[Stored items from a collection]
BEGIN

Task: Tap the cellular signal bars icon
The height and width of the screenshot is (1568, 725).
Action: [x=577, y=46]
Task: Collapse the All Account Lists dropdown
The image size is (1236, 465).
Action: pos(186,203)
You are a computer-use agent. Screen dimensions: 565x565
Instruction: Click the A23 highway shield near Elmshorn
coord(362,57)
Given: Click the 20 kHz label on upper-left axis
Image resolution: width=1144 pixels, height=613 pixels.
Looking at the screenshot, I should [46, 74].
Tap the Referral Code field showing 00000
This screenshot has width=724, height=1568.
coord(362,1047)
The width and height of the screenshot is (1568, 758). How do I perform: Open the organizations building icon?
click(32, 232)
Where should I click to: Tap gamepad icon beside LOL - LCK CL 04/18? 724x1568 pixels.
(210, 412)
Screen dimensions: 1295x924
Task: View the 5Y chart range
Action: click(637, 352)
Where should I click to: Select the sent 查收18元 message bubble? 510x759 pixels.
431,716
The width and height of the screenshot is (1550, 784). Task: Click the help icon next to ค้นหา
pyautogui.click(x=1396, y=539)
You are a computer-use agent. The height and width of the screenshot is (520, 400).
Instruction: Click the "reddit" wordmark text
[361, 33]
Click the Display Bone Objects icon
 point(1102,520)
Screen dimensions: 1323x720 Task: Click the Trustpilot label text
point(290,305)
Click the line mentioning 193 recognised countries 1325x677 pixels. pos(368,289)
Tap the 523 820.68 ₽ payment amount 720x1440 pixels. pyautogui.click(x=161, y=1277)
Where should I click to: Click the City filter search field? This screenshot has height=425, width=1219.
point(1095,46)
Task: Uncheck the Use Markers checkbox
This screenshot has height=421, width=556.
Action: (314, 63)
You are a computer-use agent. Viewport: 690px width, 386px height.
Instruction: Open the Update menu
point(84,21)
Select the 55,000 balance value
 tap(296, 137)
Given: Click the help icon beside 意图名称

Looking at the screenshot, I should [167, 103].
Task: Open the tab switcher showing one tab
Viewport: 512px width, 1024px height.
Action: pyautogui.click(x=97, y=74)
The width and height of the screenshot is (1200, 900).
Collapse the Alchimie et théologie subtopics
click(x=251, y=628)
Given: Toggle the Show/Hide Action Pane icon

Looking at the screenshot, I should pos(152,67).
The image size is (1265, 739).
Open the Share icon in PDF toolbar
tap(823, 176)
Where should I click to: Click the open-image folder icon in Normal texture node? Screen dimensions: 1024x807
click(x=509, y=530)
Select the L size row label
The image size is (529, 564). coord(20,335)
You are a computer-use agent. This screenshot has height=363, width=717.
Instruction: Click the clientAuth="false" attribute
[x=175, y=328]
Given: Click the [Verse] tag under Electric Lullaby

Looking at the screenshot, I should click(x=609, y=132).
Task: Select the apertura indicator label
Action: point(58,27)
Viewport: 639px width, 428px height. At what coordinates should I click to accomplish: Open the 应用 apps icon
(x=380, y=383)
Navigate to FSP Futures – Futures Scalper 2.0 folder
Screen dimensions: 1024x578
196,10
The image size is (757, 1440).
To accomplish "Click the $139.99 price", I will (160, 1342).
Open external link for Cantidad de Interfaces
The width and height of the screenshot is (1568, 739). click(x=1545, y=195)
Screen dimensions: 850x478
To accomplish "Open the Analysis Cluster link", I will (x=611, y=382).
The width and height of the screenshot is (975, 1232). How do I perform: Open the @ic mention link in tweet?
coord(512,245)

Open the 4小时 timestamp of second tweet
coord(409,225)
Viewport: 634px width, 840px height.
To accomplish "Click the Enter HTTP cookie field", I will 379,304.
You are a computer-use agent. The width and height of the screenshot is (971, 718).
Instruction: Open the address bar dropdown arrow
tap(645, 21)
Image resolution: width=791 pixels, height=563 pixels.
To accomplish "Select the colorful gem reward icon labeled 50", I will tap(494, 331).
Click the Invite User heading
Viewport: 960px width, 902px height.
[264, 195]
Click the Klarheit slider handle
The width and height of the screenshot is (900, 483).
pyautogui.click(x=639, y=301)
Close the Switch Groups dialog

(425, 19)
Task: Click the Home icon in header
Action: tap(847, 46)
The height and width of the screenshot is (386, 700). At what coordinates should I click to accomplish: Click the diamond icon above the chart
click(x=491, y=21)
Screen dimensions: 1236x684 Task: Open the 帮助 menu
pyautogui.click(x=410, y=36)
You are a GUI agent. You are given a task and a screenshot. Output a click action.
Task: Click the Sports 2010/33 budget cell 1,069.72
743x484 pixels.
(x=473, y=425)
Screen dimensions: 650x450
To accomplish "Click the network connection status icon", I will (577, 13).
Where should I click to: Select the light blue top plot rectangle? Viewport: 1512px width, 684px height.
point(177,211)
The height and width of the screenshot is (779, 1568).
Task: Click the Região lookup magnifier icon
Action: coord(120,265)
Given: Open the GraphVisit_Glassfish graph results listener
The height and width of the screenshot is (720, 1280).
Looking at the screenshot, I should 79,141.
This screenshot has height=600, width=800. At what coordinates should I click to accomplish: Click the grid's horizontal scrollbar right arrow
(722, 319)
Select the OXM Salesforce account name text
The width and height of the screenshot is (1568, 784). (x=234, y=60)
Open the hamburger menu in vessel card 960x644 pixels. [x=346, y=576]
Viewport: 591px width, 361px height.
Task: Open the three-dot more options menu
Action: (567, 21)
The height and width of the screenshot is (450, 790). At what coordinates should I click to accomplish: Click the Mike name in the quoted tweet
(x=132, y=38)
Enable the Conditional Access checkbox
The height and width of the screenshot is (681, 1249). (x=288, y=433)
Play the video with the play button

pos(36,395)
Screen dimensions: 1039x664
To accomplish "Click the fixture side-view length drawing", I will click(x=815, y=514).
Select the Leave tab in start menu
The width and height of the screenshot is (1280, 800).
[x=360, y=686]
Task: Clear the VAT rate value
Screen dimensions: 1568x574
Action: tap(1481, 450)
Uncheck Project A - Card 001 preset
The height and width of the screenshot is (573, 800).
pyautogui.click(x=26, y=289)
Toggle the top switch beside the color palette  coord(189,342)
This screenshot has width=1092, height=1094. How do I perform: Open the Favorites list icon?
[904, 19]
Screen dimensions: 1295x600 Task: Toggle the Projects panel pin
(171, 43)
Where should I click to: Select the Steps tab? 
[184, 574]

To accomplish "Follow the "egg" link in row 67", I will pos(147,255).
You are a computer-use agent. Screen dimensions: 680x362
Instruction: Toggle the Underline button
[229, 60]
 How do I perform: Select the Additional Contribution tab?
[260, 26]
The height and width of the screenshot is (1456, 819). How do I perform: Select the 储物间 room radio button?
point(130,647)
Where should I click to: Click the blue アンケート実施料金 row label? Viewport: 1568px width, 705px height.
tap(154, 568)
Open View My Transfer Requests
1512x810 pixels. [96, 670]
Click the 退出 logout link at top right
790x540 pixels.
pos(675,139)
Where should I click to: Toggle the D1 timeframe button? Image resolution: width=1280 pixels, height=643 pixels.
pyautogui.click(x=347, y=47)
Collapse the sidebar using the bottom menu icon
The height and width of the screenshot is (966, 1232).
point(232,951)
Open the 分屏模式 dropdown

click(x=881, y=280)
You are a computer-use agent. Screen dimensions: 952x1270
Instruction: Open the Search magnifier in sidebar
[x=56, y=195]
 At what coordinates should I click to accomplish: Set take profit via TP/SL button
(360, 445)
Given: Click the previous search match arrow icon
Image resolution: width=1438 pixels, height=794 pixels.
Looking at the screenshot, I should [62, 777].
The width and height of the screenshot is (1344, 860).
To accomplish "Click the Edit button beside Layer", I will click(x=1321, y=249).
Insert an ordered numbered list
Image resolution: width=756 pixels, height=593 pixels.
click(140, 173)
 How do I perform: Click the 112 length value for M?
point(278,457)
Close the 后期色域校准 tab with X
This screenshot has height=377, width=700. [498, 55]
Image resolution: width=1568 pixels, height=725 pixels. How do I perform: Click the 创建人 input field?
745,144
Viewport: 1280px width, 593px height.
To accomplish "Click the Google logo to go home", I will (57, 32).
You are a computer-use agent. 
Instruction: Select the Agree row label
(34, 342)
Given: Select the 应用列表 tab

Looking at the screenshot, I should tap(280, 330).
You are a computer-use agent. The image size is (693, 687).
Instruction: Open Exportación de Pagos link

END

▸ Assignment: Wherever the line holding "At what coordinates should I click to accomplish: Set" falls in the entries above, copy exactly from it through the line holding "Insert an ordered numbered list", inclusive, and add nothing.

▸ Task result:
 At what coordinates should I click to accomplish: Set take profit via TP/SL button
(360, 445)
Given: Click the previous search match arrow icon
Image resolution: width=1438 pixels, height=794 pixels.
Looking at the screenshot, I should [62, 777].
The width and height of the screenshot is (1344, 860).
To accomplish "Click the Edit button beside Layer", I will click(x=1321, y=249).
Insert an ordered numbered list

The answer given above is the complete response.